Slalom, a race over a winding or zigzag course, isn’t just for skiers anymore. Canoers and kayakers get to slalom too. And they did — last Sunday in the annual slalom races at the Kenduskeag Stream Park in Bangor.
Below the Harlow Street Bridge in Bangor, the Kenduskeag Stream enters a picturesque steep-sided valley. Between the bridge and and the Shopping Cart Drop, the stream is narrow, the currents are strong; and there are two Class II-III drops — drops that have claimed more than a few boats during the 16-mile Kenduskeag Stream Canoe Race.

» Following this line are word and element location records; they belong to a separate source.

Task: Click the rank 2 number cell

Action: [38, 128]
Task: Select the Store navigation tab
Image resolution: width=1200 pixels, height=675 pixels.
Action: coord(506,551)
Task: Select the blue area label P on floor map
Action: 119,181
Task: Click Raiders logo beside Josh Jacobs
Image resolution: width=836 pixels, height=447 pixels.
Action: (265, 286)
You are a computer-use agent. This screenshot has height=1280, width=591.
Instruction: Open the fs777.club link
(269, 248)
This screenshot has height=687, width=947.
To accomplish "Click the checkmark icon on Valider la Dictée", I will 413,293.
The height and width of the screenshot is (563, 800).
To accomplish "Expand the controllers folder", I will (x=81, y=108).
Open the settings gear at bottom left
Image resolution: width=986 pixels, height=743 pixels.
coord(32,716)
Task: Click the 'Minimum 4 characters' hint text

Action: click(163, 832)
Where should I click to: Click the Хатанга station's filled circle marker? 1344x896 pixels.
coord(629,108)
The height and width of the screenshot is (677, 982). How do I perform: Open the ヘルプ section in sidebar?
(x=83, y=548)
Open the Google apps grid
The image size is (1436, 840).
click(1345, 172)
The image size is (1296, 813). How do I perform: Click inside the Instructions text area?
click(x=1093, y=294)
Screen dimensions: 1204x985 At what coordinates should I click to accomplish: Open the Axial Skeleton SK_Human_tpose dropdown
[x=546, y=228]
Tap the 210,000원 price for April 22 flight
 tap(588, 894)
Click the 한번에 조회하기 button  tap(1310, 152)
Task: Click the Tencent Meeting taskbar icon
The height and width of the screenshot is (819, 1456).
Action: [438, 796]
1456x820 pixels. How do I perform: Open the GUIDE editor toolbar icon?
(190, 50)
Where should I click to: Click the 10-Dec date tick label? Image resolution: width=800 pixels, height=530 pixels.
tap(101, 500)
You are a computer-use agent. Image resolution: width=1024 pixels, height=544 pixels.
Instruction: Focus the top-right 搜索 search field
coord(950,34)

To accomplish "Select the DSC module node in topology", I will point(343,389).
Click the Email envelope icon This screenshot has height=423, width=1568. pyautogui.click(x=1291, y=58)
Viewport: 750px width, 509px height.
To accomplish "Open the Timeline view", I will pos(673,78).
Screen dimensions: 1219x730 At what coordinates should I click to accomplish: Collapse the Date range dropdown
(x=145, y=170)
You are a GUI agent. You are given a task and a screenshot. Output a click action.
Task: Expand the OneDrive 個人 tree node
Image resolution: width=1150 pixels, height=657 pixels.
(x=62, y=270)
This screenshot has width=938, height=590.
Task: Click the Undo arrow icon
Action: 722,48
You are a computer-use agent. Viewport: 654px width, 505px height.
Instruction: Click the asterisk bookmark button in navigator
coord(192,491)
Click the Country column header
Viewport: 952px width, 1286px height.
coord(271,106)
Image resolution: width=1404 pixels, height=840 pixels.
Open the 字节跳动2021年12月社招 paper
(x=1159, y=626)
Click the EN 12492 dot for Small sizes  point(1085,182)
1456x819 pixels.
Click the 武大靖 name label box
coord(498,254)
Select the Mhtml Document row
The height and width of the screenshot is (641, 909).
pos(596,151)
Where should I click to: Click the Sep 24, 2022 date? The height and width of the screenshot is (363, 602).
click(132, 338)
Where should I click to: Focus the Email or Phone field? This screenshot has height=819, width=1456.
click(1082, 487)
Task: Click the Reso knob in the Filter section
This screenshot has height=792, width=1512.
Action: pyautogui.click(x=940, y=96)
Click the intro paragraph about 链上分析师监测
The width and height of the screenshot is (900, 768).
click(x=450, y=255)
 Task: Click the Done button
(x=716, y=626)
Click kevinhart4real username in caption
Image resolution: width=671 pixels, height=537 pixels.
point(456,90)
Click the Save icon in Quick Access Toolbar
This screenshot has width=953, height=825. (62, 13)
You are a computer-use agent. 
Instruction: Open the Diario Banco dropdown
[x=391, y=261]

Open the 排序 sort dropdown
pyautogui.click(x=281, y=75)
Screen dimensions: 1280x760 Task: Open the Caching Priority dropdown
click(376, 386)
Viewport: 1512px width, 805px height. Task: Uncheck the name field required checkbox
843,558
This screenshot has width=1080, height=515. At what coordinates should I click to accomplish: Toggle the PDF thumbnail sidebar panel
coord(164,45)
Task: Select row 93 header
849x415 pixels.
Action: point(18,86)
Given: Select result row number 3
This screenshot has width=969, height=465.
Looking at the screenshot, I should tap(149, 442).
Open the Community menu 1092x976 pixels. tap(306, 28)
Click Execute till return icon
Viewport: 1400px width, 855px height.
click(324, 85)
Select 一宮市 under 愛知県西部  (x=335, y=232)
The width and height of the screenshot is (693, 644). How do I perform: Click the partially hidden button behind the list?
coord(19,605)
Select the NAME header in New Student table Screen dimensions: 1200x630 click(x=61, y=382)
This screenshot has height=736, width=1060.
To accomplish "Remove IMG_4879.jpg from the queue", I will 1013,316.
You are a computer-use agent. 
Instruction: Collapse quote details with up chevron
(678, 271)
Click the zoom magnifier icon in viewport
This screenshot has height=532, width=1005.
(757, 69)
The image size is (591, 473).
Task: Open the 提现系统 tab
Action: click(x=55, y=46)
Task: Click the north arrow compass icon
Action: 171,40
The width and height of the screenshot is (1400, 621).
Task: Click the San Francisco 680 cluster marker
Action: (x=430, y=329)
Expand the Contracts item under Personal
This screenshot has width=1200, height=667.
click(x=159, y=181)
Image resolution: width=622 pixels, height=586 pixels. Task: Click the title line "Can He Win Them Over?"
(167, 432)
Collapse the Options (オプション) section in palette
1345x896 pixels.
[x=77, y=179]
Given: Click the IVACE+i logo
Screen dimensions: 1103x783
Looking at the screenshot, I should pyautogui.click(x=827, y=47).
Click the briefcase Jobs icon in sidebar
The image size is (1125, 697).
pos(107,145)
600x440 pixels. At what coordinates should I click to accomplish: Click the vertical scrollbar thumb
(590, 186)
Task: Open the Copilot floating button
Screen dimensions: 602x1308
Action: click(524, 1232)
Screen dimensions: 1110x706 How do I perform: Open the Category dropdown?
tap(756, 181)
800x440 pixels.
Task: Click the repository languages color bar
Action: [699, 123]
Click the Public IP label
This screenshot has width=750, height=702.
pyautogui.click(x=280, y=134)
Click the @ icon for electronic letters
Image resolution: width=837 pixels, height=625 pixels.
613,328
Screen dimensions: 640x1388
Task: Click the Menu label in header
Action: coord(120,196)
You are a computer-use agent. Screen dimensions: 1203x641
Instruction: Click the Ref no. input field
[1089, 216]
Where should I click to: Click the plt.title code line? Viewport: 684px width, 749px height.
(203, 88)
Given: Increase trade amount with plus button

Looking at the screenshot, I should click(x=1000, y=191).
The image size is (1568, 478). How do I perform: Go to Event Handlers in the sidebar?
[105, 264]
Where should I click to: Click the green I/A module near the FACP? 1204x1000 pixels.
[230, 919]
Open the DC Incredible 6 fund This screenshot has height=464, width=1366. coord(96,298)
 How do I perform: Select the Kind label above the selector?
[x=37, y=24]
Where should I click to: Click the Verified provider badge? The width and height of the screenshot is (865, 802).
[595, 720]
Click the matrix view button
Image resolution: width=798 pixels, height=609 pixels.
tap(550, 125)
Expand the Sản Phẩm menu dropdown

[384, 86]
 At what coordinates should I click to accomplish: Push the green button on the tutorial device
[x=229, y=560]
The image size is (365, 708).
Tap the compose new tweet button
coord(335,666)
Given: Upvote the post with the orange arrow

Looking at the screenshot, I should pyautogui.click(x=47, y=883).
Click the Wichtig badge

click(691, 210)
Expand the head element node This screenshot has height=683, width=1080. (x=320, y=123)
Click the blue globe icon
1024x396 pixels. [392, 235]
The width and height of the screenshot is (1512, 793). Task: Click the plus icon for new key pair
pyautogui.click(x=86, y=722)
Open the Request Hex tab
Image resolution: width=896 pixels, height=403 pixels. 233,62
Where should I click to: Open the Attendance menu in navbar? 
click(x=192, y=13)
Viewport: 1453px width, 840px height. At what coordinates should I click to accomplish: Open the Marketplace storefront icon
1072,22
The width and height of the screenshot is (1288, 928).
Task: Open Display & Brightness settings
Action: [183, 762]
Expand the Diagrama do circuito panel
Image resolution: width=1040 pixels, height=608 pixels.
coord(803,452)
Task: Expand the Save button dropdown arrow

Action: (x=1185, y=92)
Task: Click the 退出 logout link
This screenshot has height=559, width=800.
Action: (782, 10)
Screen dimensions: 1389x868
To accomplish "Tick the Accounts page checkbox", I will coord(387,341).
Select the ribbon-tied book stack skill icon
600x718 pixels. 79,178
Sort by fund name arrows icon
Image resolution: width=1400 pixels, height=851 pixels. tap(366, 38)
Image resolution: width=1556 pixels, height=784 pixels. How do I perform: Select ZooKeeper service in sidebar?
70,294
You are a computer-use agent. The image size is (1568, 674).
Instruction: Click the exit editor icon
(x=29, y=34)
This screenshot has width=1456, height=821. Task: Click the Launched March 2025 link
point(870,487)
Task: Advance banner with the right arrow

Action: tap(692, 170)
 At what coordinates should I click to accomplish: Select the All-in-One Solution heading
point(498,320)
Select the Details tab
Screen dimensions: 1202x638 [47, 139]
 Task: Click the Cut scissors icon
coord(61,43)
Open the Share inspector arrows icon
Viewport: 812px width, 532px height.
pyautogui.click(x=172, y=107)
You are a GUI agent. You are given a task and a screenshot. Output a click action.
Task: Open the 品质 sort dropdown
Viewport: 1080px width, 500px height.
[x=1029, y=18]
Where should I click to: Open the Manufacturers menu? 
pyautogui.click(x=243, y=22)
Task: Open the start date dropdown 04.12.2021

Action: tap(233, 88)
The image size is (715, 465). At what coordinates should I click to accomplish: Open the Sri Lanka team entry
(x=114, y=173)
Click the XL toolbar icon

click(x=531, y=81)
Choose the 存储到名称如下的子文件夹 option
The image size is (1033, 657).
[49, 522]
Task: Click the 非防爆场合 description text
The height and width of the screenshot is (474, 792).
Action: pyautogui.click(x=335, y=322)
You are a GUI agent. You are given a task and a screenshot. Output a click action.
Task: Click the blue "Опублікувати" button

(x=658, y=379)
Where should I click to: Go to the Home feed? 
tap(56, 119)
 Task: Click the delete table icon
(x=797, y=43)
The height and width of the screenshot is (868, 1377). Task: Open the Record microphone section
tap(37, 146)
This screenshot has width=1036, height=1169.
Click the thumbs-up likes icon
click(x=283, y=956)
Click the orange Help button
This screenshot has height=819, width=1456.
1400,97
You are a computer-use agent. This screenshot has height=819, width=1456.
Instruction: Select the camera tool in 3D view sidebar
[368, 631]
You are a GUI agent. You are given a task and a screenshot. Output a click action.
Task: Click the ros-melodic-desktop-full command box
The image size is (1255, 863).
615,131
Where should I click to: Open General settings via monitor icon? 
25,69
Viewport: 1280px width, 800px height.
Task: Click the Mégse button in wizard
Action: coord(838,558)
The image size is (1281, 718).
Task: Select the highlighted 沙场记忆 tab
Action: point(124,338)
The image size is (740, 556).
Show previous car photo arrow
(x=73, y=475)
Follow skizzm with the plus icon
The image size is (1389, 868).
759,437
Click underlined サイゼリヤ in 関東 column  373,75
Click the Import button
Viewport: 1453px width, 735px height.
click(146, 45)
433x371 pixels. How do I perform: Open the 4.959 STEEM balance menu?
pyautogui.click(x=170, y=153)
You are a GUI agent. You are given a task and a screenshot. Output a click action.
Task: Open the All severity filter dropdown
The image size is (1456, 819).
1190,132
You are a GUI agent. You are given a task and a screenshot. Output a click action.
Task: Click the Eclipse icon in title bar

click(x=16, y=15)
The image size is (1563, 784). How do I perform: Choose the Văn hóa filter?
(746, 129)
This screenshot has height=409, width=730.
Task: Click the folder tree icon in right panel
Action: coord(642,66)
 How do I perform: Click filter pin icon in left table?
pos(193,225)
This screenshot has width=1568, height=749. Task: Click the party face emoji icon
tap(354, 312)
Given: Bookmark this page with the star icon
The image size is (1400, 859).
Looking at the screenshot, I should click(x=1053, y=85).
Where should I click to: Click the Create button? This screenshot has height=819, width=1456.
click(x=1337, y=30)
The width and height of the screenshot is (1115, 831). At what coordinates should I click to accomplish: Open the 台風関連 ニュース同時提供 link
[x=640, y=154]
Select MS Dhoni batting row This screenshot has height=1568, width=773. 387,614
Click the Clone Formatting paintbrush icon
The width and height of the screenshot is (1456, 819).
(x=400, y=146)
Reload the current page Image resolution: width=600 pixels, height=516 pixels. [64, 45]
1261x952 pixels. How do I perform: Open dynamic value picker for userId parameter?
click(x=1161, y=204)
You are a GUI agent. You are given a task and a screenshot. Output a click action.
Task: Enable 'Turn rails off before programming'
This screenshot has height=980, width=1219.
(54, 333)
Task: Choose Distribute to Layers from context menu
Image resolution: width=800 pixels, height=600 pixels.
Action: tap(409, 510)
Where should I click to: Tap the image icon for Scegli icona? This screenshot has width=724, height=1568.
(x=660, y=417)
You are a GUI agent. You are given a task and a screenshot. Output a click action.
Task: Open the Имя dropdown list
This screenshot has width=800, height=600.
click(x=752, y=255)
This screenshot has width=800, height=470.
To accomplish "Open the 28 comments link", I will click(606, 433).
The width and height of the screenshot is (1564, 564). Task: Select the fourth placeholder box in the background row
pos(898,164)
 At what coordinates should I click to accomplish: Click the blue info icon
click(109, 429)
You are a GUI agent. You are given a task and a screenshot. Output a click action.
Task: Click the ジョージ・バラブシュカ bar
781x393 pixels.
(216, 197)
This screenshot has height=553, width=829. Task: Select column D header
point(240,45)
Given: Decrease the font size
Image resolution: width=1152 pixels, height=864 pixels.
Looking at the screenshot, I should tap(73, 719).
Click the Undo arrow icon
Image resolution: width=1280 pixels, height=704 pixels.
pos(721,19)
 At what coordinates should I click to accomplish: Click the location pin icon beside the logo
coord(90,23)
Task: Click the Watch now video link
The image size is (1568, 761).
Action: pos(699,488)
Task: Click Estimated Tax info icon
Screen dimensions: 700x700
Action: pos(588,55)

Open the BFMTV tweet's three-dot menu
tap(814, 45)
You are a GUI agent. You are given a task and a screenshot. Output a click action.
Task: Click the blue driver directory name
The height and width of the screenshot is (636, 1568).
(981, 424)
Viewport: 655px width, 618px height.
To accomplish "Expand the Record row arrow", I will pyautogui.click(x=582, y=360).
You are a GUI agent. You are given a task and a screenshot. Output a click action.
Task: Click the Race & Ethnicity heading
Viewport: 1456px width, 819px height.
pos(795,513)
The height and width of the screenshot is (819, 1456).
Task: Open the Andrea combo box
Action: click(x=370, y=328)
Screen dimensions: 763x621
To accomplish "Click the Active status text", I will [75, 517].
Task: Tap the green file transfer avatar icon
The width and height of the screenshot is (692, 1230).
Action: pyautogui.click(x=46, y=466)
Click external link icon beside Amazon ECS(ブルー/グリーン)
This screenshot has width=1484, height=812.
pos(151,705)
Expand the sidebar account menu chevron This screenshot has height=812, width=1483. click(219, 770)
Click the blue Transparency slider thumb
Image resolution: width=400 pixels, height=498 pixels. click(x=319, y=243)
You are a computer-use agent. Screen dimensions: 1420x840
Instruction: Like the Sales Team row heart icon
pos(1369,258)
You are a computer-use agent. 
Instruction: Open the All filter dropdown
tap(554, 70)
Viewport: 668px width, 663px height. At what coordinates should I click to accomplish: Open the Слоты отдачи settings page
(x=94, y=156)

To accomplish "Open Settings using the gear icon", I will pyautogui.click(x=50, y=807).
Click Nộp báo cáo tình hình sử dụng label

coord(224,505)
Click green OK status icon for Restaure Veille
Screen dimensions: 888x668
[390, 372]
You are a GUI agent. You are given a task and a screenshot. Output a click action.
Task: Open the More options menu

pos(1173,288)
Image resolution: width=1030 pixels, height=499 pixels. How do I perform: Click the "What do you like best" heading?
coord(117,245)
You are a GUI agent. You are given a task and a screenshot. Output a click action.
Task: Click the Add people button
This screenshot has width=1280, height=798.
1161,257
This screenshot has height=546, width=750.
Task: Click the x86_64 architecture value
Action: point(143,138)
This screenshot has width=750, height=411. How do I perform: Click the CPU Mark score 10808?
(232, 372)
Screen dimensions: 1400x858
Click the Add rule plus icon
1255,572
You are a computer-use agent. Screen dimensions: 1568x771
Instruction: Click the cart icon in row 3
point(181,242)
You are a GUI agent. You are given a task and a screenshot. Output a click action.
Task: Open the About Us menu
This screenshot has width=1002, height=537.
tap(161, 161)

For the downriver racer, the goal is to keep your boat upright, keep your bow downstream, have the right line and cruise right through this area, spending as little time as possible in it, never looking back.
Last weekend’s slalom race brought a whole new perspective to this part of the river, as the slalom required us to go sideways to the current, turn our bows into the biggest waves, reverse direction and go back upstream, take the drops at an angle and eddy out below, and even negotiate some of it going backward.
A good slalom racer, as I was to find, needs endurance to paddle hard for 3 minutes, power to turn a boat and accelerate upriver against the current, and the chutzpah to pull off tricky maneuvers in moving water. More than anything, slalom racing requires boat control and precise paddle strokes. As with many sports, those who are good at it make it look easy.
It’s not easy, however. Even for those with a lot of experience in other genres of paddling. On Saturday, the day before the competition, after getting some tips and little coaching from experienced slalom paddlers, I took my first run at the quarter mile slalom course. The first gate was straight across the river from the starting point and below a drop. Because of the strong current, I wasn’t sure if I could get there without embarrassing myself, so I skipped it, telling myself I’d work on that one on my next run. Gate number 2 looked easy enough, but slightly submerged rocks immediately upstream of the gate blocked my intended line. I missed it. Gate 3 had some really fast current going through it — I made it through cleanly. That gate, however, was offset from Gate 4 which was only eight feet downstream. The current swept me slightly sideways and I battered the pole with my helmet. A 50 second penalty during a race. Gates 5 and 6 were relatively easy and I passed through them cleanly, building up speed as I went. Gate 7, an upstream gate, was far over on river right and above a drop. I approached it too fast, swung far too far past it, and then had to work really hard to get back upstream. Gate 8, another upstream gate, was below the drop. Again, I was moving too fast and settled for just making it through the drop. I skipped it. I was not yet halfway through the course. There were still another eleven more gates to go. You get the idea.
With an afternoon of practice, I was able to at least attempt most of the gates. By race time, the next morning, I was able to get through most of the gates most of the time, but I didn’t always get through cleanly, and it wasn’t always pretty. Meanwhile, more experienced slalom racers in both kayaks and canoes carved their way through the gates with precision and style, never seeming to hurry, never seeming to lose control.
Slalom, then, is a mental challenge as well as a physical one. From what I can see, slalom requires linking the gates and linking strokes. In other words, you need to go through each gate already lined up for the next few gates. If you don’t think about the next gate until after you’ve completed the previous one, it’s too late. The current will carry you downstream and you will miss it. Thinking several moves ahead and initiating moves early is key.
Slalom is a specialized sport with a relatively small following. This is a shame. One of the best parts of slalom is the camaraderie among the participants — some of whom travel throughout New England to participate in the slalom series. The atmosphere among participants is friendly and very welcoming. The difficulty level for these regional races, while challenging, is not overwhelming for intermediate paddlers.
Even if you never get serious about it and join the circuit, slalom is bound to make you a better paddler. Many aspects of river and ocean paddling get easier once you’ve practiced getting through narrow gates. Slalom is also an Olympic sport, one I will take new interest in and pay more attention to, now that I have taken a crack at it myself.